Wie der Golem ist der Staat Israel außer Kontrolle geraten und hat Angst, Panik und Tod verbreitet, auch unter israelischen Dissidenten und Diaspora-Juden.

In der jüdischen Mystik, Literatur und im Kino wird der Golem von einem Rabbiner künstlich erschaffen, um das Leben von Juden vor antisemitischen Angriffen zu retten, befreit sich jedoch von der Kontrolle seines Schöpfers und verbreitet Angst, Panik und Tod, ganz im Widerspruch zu ihm Gebot „Du sollst nicht töten“.

Die Legende besagt, dass der dumme Riese aus Ton bestand und das hebräische Wort auf seiner Stirn trug emet, WAHR. Nachdem sich der Zauber gegen den Zauberer gewendet hat, zerstört der Rabbi den Golem, indem er den ersten Buchstaben von löscht emet, stimmt, was dazu führt Met, tot. Unter den verschiedenen Versionen des Golem ist die des kabbalistischen Rabbiners von Prag aus dem 1920. Jahrhundert die am weitesten verbreitete. Im Jahr XNUMX führte Paul Wegener Regie beim klassischen deutschen Expressionistenfilm Der Golem.

Wenn ich über zionistische Ethik und Ästhetik spreche, werde ich nicht auf die Ideologie israelischer Radikaler verweisen, die sich für das Blutbad und die Vertreibung von Palästinensern einsetzen, um einen theokratischen Staat zu schaffen, der sich vom Mittelmeer bis zum Jordan (und vielleicht darüber hinaus) erstreckt.
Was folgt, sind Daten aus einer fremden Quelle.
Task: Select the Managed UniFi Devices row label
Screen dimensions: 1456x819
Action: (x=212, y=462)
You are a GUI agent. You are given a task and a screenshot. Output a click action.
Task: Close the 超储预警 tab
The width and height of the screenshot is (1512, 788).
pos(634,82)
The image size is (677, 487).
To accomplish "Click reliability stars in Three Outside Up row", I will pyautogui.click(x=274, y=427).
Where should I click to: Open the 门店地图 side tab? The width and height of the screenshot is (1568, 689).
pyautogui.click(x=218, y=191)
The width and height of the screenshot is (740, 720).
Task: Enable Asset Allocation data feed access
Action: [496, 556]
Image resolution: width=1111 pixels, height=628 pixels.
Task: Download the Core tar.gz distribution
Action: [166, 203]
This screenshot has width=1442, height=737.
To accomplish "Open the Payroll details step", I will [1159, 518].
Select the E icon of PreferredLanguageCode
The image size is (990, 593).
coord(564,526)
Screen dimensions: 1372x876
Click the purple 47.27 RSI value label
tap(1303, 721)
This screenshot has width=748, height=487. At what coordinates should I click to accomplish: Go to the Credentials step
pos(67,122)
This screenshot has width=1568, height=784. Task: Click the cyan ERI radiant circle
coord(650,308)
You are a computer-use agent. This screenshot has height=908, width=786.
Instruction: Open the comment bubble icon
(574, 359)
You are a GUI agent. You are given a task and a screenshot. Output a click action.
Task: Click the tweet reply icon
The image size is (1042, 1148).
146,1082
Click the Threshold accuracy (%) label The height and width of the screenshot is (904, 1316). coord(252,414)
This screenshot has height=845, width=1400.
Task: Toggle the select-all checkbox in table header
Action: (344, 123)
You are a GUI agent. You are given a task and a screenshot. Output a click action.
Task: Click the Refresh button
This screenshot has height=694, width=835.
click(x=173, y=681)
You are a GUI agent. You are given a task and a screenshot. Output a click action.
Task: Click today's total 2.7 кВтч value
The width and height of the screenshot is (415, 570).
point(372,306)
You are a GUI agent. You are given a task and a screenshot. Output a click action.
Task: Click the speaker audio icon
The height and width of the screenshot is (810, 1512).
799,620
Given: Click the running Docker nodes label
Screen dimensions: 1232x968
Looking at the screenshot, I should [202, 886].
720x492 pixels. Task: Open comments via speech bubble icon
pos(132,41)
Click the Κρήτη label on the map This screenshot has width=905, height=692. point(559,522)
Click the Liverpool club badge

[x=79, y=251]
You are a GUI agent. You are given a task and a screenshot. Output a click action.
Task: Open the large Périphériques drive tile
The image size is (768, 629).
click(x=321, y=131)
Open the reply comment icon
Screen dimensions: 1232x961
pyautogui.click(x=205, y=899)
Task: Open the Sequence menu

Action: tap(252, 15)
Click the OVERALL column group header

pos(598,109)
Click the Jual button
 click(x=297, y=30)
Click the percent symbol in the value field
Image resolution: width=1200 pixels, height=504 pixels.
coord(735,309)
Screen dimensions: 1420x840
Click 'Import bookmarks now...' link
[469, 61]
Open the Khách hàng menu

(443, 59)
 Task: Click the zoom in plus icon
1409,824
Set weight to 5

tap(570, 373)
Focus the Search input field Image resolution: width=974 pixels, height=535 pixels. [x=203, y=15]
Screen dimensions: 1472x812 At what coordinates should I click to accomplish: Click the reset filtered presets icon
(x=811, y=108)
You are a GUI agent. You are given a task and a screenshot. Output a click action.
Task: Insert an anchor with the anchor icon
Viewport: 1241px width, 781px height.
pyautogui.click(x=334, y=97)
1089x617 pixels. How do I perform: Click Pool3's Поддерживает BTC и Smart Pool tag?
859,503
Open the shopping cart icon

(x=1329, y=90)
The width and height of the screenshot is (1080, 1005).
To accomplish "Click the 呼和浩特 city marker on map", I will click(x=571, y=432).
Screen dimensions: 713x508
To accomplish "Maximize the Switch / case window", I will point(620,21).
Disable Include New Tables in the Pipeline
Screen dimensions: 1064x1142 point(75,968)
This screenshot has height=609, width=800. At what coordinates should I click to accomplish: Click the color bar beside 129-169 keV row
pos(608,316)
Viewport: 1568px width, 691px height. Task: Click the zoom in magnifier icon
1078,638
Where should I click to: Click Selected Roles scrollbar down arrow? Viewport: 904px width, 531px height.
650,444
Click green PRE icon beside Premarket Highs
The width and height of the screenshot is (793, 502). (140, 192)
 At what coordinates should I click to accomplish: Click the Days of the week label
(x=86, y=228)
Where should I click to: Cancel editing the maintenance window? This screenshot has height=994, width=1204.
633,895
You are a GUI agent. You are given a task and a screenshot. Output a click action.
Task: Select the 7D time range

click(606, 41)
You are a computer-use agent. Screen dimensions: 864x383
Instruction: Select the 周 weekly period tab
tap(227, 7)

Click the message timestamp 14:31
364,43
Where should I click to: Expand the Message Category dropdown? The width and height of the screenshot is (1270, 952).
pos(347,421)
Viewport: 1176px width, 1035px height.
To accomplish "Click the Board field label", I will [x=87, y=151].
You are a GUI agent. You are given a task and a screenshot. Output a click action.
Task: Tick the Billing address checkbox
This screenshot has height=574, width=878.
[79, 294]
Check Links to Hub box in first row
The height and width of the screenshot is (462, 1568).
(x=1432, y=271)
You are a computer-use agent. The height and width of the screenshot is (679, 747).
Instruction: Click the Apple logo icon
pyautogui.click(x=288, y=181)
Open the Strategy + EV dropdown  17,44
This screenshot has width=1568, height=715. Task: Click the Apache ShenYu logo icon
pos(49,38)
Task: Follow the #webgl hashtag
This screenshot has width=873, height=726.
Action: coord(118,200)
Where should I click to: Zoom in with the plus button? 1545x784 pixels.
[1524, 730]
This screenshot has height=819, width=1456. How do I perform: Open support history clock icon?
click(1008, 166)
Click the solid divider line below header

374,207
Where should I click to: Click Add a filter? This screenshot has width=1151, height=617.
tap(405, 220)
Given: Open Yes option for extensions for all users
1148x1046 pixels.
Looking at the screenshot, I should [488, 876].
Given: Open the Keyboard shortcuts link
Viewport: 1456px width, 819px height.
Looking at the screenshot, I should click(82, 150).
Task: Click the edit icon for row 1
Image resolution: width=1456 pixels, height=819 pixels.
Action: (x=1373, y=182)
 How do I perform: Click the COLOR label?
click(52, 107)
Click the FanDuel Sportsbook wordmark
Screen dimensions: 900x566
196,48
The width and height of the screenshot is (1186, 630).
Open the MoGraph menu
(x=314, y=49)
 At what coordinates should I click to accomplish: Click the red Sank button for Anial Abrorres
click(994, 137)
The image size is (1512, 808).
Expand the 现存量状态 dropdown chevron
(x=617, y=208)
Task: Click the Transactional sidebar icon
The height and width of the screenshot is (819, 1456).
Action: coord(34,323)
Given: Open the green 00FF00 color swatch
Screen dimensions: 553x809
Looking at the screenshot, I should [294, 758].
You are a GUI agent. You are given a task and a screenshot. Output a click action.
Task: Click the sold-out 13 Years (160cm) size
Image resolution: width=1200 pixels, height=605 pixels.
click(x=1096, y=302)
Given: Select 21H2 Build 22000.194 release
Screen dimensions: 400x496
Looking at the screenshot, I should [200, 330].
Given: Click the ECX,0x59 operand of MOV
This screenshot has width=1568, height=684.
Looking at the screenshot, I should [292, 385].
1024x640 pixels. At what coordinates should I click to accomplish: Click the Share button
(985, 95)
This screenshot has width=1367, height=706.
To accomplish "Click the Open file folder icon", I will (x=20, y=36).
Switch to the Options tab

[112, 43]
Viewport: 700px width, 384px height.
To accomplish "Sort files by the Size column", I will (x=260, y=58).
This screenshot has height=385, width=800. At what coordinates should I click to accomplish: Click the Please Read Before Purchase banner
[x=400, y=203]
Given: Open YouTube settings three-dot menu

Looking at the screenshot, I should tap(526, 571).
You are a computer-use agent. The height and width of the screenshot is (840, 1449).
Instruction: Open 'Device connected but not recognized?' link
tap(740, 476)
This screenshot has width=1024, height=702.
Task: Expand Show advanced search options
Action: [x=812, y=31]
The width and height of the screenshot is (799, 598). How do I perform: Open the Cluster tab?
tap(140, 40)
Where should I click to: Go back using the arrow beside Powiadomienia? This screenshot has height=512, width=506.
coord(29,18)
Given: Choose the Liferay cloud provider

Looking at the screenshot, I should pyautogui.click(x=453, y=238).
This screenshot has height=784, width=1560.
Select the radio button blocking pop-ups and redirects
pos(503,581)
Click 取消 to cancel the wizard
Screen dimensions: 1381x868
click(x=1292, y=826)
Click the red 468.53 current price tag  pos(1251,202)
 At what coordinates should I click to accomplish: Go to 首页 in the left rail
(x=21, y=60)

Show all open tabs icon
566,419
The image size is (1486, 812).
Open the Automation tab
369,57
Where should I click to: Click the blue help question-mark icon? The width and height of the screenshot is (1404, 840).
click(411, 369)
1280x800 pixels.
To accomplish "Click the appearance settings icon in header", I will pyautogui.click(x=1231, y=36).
Im Gegenteil, ich werde Israels einflussreichsten Schriftsteller zitieren, den Pazifisten Amós Oz aus seinem autobiografischen Roman Von Liebe und Dunkelheit, die die Staatsbildung durchläuft. Sowohl seine Familie väterlicherseits als auch mütterlicherseits wanderten während der britischen Mandatszeit aus Europa nach Palästina aus und Amos Oz wurde 1939 in Jerusalem geboren.

Nach dem Holocaust wollten die Europäer unbedingt die überlebenden Juden loswerden und versuchten, viel mächtiger als die Araber, sie zu zwingen, „das zu schlucken, was Europa ausspucken wollte“. Mit der Veröffentlichung des UN-Teilungsplans für Palästina im Jahr 1947, während Amós Oz‘ Vater Hertzls Prophezeiung feierte: „Der jüdische Staat klopft an die Tür“, sagte seine Mutter: „Er klopft nicht, es gibt keine Tür, was da ist.“ ein Abgrund.“

In einer Passage des Romans leitet Amós Oz die subversive Rede eines Weggefährten ein: „Aus Sicht der Palästinenser sind wir Ausländer von einem anderen Planeten, die gelandet sind und in ihr Land eingedrungen sind.“ Langsam nahmen wir es Stück für Stück und während wir ihnen versicherten, dass wir zu ihrem Besten gekommen waren – um sie von Würmern und Trachomen zu heilen, um sie aus der Flaute, der Unwissenheit und der feudalen Unterdrückung zu befreien –, schnappten wir uns geschickt immer mehr davon . dein Land. Was denkst du? Wer wird uns für unser Wohlwollen danken? Wer würde uns mit festlichem Getöse begrüßen? Dass sie kommen und uns in einer Zeremonie die Schlüssel zu allen Orten überreichen würden, die wir noch nicht eingenommen haben, nur weil unsere Vorfahren einst hier lebten? Sind Sie immer noch überrascht, wenn sie zu den Waffen gegen uns greifen? Und jetzt, nachdem sie ihnen eine durchschlagende Niederlage beigebracht und Hunderttausende von ihnen in Flüchtlingslagern zurückgelassen haben, glauben Sie immer noch, dass sie eine Party für uns veranstalten und uns alles Gute wünschen?“

Beim Aufbau des Staates strebten die israelischen Behörden danach, den humanistischen, internationalistischen und pazifistischen Diaspora-Juden, der wie ein Lamm zur Schlachtbank ging, in einen neuen starken und männlichen Juden zu verwandeln, der in der Lage war, die Präsenz der einheimischen Bevölkerung, die Palästina bewohnte, zu beseitigen.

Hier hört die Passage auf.